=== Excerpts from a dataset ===
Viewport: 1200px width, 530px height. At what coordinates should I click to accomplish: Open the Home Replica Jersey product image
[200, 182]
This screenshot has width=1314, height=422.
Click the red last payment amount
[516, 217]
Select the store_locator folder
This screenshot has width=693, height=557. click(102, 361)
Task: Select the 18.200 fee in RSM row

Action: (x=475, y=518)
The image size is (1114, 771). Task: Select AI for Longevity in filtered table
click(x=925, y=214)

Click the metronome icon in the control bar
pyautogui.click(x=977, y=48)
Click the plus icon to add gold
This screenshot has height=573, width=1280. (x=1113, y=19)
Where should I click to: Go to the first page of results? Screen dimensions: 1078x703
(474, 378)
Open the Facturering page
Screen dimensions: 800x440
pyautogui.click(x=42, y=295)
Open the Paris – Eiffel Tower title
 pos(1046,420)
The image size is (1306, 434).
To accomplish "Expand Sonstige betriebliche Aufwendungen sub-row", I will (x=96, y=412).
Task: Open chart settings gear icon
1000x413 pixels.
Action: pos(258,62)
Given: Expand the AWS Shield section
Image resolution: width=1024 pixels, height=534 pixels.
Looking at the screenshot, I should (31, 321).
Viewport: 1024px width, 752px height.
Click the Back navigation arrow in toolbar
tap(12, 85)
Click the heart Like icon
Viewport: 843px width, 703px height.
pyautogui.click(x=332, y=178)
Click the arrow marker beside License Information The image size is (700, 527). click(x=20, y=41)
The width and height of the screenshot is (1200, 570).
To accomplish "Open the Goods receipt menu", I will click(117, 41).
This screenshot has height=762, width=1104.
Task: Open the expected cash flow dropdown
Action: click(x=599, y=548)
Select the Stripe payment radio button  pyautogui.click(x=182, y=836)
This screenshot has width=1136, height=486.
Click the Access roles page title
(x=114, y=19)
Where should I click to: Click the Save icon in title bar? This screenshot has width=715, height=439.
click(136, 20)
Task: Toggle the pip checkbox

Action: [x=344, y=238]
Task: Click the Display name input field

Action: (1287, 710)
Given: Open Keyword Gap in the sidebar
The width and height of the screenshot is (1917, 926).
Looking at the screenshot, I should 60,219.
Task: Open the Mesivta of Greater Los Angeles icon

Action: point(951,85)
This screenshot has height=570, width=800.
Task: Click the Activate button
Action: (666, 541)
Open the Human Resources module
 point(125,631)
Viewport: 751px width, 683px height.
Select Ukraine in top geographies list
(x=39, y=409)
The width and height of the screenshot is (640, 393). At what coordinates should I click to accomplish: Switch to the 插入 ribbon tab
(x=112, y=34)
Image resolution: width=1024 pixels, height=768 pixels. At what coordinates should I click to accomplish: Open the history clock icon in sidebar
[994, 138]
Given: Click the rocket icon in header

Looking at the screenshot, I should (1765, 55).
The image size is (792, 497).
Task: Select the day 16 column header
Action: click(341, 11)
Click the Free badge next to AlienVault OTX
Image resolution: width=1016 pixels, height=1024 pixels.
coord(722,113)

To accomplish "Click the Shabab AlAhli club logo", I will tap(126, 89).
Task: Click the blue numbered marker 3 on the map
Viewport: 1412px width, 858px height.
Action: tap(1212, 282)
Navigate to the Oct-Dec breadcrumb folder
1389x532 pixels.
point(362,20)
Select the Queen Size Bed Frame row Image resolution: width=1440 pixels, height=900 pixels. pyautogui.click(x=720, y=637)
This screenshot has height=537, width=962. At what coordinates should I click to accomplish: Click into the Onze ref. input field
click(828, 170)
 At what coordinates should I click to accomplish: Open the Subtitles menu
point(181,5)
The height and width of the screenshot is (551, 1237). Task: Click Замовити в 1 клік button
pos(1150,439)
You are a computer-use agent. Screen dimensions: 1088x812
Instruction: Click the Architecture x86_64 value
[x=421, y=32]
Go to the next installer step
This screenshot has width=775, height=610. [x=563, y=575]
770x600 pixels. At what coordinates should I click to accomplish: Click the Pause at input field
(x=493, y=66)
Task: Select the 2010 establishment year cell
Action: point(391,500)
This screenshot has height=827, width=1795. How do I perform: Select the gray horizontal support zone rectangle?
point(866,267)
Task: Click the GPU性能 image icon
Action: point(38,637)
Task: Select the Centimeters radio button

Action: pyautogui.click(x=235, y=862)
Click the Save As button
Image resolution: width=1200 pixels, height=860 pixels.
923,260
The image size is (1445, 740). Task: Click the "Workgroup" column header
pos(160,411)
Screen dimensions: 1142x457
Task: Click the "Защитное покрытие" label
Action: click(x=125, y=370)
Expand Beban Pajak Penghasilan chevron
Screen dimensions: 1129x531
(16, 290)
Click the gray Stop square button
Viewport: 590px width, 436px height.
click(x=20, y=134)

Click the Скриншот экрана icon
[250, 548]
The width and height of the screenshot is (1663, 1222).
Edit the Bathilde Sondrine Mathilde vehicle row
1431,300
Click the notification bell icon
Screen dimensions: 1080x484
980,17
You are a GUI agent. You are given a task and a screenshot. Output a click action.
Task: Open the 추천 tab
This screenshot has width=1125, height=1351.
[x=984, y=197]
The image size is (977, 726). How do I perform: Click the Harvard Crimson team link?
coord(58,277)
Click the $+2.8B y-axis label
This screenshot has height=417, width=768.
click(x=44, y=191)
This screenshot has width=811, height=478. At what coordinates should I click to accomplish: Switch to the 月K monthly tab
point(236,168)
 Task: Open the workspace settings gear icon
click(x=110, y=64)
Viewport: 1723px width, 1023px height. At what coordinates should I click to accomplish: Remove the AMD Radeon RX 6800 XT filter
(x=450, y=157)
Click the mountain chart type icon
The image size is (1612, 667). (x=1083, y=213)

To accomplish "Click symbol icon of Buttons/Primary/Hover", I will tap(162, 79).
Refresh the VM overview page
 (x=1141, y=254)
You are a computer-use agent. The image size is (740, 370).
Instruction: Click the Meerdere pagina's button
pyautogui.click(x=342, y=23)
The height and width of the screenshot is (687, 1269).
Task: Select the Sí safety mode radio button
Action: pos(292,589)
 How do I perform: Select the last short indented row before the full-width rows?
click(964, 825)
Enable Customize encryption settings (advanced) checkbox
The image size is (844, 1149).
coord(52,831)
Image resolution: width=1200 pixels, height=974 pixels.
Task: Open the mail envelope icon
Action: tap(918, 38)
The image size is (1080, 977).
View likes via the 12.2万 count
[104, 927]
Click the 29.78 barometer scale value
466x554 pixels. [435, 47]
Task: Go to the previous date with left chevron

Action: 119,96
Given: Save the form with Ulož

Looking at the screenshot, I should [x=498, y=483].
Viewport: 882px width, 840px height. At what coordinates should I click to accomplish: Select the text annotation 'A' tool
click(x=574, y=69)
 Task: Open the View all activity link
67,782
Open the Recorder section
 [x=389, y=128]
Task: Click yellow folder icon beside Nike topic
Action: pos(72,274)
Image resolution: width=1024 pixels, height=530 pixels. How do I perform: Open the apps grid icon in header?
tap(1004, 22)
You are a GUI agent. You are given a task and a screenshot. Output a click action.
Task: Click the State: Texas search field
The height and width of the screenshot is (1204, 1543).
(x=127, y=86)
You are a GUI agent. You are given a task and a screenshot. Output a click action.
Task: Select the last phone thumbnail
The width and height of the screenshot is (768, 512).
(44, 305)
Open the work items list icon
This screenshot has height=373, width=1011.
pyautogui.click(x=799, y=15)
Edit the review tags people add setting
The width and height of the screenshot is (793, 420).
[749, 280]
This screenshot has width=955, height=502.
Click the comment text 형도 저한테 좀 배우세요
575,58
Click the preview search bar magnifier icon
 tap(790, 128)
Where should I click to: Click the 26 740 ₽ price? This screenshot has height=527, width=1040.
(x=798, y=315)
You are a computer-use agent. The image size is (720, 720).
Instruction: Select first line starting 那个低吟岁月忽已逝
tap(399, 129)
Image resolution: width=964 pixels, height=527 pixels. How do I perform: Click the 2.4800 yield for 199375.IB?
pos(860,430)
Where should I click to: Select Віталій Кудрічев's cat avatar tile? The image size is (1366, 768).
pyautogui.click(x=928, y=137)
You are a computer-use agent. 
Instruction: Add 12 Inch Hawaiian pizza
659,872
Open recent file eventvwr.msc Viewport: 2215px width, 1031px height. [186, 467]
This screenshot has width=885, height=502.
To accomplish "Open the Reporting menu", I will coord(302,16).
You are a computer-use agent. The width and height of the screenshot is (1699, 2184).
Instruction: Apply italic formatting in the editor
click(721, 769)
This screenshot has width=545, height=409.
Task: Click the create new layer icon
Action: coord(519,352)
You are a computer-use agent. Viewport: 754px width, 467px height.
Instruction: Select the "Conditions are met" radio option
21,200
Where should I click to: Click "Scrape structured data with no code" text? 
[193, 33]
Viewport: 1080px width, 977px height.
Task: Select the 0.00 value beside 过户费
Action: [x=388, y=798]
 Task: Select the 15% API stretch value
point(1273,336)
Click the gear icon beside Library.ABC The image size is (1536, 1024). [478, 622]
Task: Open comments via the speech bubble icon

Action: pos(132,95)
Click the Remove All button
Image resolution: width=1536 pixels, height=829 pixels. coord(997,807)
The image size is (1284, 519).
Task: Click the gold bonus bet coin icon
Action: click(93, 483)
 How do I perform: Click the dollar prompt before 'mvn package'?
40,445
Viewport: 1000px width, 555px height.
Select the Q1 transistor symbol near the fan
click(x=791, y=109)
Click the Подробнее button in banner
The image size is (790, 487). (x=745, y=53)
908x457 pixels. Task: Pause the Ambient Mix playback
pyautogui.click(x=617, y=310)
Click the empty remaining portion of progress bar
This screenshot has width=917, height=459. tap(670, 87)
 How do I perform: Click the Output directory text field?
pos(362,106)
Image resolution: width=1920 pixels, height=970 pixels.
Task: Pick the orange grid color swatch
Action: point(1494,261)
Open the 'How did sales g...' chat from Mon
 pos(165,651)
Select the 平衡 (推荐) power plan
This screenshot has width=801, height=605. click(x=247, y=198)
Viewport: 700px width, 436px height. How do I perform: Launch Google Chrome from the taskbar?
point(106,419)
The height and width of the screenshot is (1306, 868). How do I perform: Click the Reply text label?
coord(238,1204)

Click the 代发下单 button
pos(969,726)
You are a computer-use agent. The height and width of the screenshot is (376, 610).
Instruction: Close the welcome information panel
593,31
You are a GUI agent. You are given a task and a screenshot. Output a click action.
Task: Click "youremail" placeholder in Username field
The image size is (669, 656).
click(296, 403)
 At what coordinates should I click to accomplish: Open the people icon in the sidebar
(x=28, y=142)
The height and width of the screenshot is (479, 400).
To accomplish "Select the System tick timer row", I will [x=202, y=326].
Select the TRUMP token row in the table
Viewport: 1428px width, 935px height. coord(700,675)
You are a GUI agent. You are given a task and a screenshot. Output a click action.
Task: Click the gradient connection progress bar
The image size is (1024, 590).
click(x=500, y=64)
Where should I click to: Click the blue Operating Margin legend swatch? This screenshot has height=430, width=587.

=== What is needed ===
Output only an exact transcription of the lines above from the one with "Viewport: 882px width, 840px" up to and including the one with "You are a computer-use agent. The image size is (720, 720).".

=== Exercise solution ===
Viewport: 882px width, 840px height. At what coordinates should I click to accomplish: Select the text annotation 'A' tool
click(x=574, y=69)
 Task: Open the View all activity link
67,782
Open the Recorder section
 [x=389, y=128]
Task: Click yellow folder icon beside Nike topic
Action: pos(72,274)
Image resolution: width=1024 pixels, height=530 pixels. How do I perform: Open the apps grid icon in header?
tap(1004, 22)
You are a GUI agent. You are given a task and a screenshot. Output a click action.
Task: Click the State: Texas search field
The height and width of the screenshot is (1204, 1543).
(x=127, y=86)
You are a GUI agent. You are given a task and a screenshot. Output a click action.
Task: Select the last phone thumbnail
The width and height of the screenshot is (768, 512).
(44, 305)
Open the work items list icon
This screenshot has height=373, width=1011.
pyautogui.click(x=799, y=15)
Edit the review tags people add setting
The width and height of the screenshot is (793, 420).
[749, 280]
This screenshot has width=955, height=502.
Click the comment text 형도 저한테 좀 배우세요
575,58
Click the preview search bar magnifier icon
 tap(790, 128)
Where should I click to: Click the 26 740 ₽ price? This screenshot has height=527, width=1040.
(x=798, y=315)
You are a computer-use agent. The image size is (720, 720).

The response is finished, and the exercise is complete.